The Whisper Man(5)



“Hey, mate.”

I put my hand on his shoulder. He didn’t look up.

“Hi, Daddy.”

“What have you been up to?”

“Nothing much.” There was an almost imperceptible shrug under my hand. His body seemed barely there, somehow even lighter and softer than the fabric of the T-shirt he was wearing. “Playing with someone a bit.”

“Someone?” I said.

“A girl.”

“That’s nice.” I leaned over and looked at the sheet of paper. “And drawing too, I see.”

“Do you like it?”

“Of course. I love it.”

I actually had no idea what it was meant to be—a battle of some kind, although it was impossible to work out which side was which, or what was going on. Jake very rarely drew anything static. His pictures came to life, an animation unfolding on the page, so that the end result was like a film where you could see all the scenes at once, superimposed on top of each other.

He was creative, though, and I liked that. It was one of the ways in which he was like me: a connection we had—although the truth was that I’d barely written a word in the ten months since Rebecca died.

“Are we going to move to the new house, Daddy?”

“Yes.”

“So the person at the bank listened to you?”

“Let’s just say that I was convincingly creative about the perilous state of my finances.”

“What does perilous mean?”

It was almost a surprise that he didn’t know. A long time ago, Rebecca and I had agreed to talk to Jake like he was an adult, and when he didn’t know a word we’d explain it to him. He absorbed it all, and often came out with strange things as a result. But this wasn’t a word I wanted to explain to him right now.

“It means it’s something for me and the person at the bank to worry about,” I said. “Not you.”

“When are we going?”

“As soon as possible.”

“How will we take everything?”

“We’ll rent a van.” I thought about money, and fought down a hint of panic. “Or maybe we’ll just use the car—really pack it up and do a few trips. We might not be able to take everything with us, but we can sort through your toys and see what you want to keep.”

“I want to keep all of them.”

“Let’s see, eh? I won’t make you get rid of anything you don’t want to, but a lot of them are very young for you now. Maybe another little boy would like them more.”

Jake didn’t reply. The toys might have been too young for him to play with, but each of them had a memory attached. Rebecca had always been better at everything with Jake, including playing with him, and I could still picture her kneeling down on the floor, moving figures around. Endlessly, beautifully patient with him in all the ways I found so hard to be. His toys were things she’d touched. The older they were, the more of her fingerprints would be on them. An invisible accumulation of her presence in his life.

“I won’t make you get rid of anything you don’t want to.”

Which reminded me of his Packet of Special Things. It was there on the table beside the drawing, a worn leather pouch, about the size of a hardback book, which zipped shut around three of the sides. I had no idea what it had been in a previous life. It looked like a large Filofax without the pages, although God knew why Rebecca would have had one of those.

A few months after she died, I went through some of her things. My wife had been a lifelong hoarder, but a practical one, and many of her older possessions were stored in boxes stacked in the garage. One day I’d brought some in and started to look through them. There were things going back to her childhood in there, entirely unconnected to our life together.

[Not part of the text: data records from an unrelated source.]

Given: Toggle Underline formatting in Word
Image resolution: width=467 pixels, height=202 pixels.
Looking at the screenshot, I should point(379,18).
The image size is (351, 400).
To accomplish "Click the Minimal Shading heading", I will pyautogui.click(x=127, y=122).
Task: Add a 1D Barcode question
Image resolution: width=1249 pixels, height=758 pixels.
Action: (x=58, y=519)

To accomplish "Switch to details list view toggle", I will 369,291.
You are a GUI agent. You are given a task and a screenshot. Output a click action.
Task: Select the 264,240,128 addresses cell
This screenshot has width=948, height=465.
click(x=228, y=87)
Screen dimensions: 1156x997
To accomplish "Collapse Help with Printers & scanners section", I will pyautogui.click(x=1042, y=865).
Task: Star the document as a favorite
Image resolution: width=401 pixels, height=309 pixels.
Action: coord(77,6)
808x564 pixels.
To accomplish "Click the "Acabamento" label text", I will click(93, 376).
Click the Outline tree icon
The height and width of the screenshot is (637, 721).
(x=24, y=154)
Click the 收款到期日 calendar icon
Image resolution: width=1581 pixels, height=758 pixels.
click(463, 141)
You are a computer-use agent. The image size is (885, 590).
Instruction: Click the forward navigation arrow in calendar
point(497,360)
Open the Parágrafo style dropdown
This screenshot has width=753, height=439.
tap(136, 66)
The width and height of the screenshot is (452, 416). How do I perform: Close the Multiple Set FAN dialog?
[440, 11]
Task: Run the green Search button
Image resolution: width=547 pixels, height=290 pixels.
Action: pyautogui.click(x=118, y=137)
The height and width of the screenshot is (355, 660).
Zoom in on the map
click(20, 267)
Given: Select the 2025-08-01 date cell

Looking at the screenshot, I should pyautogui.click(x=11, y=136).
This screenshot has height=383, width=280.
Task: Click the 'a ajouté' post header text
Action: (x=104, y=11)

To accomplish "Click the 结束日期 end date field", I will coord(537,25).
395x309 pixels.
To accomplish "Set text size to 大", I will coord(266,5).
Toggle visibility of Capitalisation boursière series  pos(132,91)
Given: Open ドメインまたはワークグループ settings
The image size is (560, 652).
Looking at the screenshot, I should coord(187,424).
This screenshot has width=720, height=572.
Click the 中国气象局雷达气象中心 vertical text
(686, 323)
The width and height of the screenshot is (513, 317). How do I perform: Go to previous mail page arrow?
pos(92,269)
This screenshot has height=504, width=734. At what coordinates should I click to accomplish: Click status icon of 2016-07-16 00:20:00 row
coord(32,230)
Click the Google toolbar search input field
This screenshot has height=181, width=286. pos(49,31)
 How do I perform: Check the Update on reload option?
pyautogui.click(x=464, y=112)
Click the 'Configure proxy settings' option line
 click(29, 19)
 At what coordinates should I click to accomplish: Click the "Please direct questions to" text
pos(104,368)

It felt like that should have made the experience easier, but it didn’t. Childhood is—or should be—a happy time, and yet I knew these hopeful, carefree artifacts had an unhappy ending. I began crying. Jake had come and put his hand on my shoulder, and when I hadn’t immediately responded, he’d wrapped his small arms around me. After that, we’d looked through some of the things together, and he’d found what was to become the Packet and asked me if he could have it. Of course he could, I said. He could have anything he wanted.

The Packet was empty at that point, but he began to fill it. Some of the things inside had been sifted from Rebecca’s possessions. There were letters and photographs and tiny trinkets. Drawings he’d done, or items of importance to him. Like some kind of witch’s familiar, the Packet rarely left his side, and except for a few things, I didn’t know what was in there. I wouldn’t have looked even if I’d been able to. They were his Special Things, after all, and he was entitled to them.

“Come on, mate,” I said. “Let’s get your things and get out of here.”

He folded up the drawing and handed it to me to carry. Whatever the picture was meant to be, it clearly wasn’t important enough to go into the Packet. He picked that up himself and carried it across the room to the door, where his water bottle was hanging on a hook. I pressed the green button to release the door, then glanced back. Sharon was busying herself with the washing-up.

“Do you want to say goodbye?” I asked Jake.

He turned around in the doorway, and looked sad for a moment. I was expecting him to say goodbye to Sharon, but instead he waved at the empty table he’d been sitting at when I arrived.